Optimizing at level 2

Benefits at level 2

Eliminates redundant code
Performs basic loop optimization
Structures code to take advantage of -mcpu and -mtune settings

After successfully compiling, executing, and debugging your application using -O0, recompiling at -O2 opens your application to a set of comprehensive low-level transformations that apply to subprogram or compilation unit scopes and can include some inlining. Optimizations at -O2 are a relative balance between increasing performance while limiting the impact on compilation time and system resources. You can increase the memory available to some of the optimizations in the -O2 portfolio by providing a larger value for the -qmaxmem option. Specifying -qmaxmem=-1 allows the optimizer to use memory as needed without checking for limits but does not change the transformations the optimizer applies to your application at -O2.

In C, compile with -qlibansi unless your application defines functions with names identical to those of library functions. If you encounter problems with -O2, consider using -qalias=noansi rather than turning off optimization.

Also, ensure that pointers in your C code follow these type restrictions:

Generic pointers can be char* or void*.
Mark all shared variables and pointers to shared variables volatile.

Starting to tune at O2

Choosing the right hardware architecture target or family of targets becomes even more important at -O2 and higher. By targeting the proper hardware, the optimizer can make the best use of the hardware facilities available. If you choose a family of hardware targets, the -mtune option can direct the compiler to emit code that is consistent with the architecture choice and can execute optimally on the chosen tuning hardware target. With this option, you can compile for a general set of targets and have the code run best on a particular target.

For details on the -mcpu and -mtune options, see the Tuning for your system architecture section.
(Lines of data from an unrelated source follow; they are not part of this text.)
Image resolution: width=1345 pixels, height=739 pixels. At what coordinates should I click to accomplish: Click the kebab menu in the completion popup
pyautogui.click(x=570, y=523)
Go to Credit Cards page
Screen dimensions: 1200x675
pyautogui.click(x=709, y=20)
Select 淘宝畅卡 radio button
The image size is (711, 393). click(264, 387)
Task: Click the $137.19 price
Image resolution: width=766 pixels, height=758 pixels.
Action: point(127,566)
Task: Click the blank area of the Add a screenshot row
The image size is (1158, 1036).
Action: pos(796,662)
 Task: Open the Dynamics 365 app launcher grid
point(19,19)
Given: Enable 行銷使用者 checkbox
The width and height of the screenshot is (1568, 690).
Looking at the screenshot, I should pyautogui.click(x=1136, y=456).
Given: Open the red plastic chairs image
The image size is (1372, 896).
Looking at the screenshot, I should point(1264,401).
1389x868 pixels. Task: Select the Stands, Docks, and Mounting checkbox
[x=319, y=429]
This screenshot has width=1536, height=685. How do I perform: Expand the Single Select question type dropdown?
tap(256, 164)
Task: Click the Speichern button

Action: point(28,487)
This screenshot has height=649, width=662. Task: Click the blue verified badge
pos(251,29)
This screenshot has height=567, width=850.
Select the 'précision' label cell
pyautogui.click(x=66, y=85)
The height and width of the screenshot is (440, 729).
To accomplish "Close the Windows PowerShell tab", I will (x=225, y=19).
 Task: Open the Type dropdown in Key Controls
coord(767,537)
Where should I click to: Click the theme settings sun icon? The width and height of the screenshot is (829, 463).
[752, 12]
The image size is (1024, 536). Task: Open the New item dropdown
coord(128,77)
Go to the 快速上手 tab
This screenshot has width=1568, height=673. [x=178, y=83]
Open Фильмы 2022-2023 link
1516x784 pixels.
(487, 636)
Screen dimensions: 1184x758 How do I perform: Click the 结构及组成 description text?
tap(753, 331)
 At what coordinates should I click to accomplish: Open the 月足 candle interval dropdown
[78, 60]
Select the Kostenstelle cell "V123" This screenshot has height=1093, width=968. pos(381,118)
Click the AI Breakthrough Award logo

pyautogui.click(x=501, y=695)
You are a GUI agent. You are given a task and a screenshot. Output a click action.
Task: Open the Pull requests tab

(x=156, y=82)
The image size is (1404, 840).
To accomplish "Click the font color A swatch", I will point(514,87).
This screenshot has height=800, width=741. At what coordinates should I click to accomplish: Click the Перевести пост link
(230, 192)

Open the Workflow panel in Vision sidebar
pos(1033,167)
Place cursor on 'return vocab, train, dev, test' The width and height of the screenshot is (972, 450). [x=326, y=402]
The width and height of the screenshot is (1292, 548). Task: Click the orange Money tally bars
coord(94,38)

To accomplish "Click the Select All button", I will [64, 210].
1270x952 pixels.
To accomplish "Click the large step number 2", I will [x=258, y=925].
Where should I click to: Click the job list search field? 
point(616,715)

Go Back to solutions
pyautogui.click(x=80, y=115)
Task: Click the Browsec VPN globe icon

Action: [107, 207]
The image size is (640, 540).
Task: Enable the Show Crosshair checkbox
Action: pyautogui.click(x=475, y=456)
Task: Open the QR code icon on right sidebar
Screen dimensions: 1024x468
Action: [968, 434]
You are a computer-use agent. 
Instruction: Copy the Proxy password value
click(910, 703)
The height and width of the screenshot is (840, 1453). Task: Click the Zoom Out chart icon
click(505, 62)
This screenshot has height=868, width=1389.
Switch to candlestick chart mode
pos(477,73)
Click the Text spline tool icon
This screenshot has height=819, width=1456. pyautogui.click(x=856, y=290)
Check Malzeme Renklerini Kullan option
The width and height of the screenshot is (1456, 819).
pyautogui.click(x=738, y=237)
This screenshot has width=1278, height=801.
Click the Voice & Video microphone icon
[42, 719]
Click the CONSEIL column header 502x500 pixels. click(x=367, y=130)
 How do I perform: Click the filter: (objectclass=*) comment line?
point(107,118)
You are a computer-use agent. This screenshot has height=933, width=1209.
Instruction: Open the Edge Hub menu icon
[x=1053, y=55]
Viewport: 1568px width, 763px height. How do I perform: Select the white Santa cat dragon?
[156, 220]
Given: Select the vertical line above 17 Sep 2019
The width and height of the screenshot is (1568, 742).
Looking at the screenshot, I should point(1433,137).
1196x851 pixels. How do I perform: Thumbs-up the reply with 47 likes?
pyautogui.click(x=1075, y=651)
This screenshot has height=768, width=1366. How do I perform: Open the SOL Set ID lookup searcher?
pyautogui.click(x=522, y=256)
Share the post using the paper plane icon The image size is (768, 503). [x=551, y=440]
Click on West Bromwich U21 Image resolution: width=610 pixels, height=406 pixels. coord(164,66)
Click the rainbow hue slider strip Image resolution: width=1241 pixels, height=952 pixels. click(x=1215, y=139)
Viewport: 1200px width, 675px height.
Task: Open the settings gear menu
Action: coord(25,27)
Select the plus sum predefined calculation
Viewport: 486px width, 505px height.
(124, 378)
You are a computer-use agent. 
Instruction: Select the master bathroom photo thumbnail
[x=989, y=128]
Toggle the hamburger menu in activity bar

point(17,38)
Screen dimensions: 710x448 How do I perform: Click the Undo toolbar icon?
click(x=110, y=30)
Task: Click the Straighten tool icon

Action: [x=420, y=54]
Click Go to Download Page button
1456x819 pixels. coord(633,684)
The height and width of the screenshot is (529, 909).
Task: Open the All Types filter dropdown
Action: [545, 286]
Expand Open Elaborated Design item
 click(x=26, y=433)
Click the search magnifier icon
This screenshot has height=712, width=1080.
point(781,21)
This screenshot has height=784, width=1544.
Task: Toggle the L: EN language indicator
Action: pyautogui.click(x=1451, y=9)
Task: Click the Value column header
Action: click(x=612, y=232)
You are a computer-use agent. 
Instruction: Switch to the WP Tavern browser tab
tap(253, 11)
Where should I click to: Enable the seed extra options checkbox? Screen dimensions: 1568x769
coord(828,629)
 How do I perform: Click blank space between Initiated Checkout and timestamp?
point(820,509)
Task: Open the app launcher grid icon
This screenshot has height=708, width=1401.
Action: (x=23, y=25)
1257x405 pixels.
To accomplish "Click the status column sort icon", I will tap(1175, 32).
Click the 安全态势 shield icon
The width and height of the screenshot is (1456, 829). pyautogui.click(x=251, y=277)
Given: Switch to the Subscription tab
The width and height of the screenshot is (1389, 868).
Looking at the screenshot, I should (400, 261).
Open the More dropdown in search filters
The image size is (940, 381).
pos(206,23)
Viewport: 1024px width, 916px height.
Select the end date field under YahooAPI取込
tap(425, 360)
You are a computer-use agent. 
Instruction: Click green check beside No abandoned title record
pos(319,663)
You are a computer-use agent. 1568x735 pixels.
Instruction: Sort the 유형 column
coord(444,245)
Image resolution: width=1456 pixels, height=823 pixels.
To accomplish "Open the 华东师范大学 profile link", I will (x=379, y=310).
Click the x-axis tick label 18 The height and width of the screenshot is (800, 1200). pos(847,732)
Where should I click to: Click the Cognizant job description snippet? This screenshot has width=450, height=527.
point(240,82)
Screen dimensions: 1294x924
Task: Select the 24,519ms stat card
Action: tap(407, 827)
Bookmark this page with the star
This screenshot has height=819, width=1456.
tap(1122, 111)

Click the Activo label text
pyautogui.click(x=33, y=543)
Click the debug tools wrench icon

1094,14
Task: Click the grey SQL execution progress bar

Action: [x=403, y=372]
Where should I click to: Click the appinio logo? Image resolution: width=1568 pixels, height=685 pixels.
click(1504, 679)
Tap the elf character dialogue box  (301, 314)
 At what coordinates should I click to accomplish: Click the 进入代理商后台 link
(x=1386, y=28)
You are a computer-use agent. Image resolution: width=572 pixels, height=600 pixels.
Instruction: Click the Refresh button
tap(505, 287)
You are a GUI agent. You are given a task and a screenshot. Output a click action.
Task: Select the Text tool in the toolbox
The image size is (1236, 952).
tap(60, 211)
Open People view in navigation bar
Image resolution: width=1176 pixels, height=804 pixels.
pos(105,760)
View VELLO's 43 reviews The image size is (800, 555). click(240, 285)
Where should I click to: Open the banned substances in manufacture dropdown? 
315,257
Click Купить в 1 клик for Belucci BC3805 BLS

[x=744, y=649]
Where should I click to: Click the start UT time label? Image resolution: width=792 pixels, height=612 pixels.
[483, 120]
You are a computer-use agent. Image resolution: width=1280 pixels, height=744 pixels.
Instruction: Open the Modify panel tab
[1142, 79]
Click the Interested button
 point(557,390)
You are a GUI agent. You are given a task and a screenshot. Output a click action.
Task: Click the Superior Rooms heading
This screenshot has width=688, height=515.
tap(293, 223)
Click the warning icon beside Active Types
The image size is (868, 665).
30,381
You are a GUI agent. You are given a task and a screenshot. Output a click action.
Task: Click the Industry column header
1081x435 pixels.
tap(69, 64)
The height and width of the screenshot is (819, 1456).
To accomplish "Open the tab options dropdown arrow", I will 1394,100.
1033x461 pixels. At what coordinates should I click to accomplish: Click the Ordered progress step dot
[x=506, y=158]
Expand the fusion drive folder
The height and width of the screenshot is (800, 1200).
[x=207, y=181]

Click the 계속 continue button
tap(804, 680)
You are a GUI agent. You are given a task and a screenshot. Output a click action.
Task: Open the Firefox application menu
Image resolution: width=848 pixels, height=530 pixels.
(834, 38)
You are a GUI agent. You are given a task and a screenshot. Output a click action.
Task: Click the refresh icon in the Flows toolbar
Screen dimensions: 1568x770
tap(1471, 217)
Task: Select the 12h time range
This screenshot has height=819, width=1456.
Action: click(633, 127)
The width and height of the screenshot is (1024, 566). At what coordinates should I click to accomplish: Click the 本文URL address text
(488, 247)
The -O2 option can perform a number of additional optimizations as follows:

Common subexpression elimination: Eliminates redundant instructions.
Constant propagation: Evaluates constant expressions at compile-time.
Dead code elimination: Eliminates instructions that a particular control flow does not reach, or that generate an unused result.
Dead store elimination: Eliminates unnecessary variable assignments.
Global register allocation: Globally assigns user variables to registers.
Value numbering: Simplifies algebraic expressions, by eliminating redundant computations.
Instruction scheduling for the target machine.
Loop unrolling and software pipelining.
Moving loop-invariant code out of loops.
Simplifying control flow.
Strength reduction and effective use of addressing modes.
Widening, which merges adjacent load/stores and other operations.
Pointer aliasing improvements to enhance other optimizations.

Even with -O2 optimizations, some useful information about your source code is made available to the debugger if you specify -g. Using a higher -g level increases the information provided to the debugger but reduces the optimization that can be done. Conversely, higher optimization levels can transform code to an extent to which debugging information is no longer accurate.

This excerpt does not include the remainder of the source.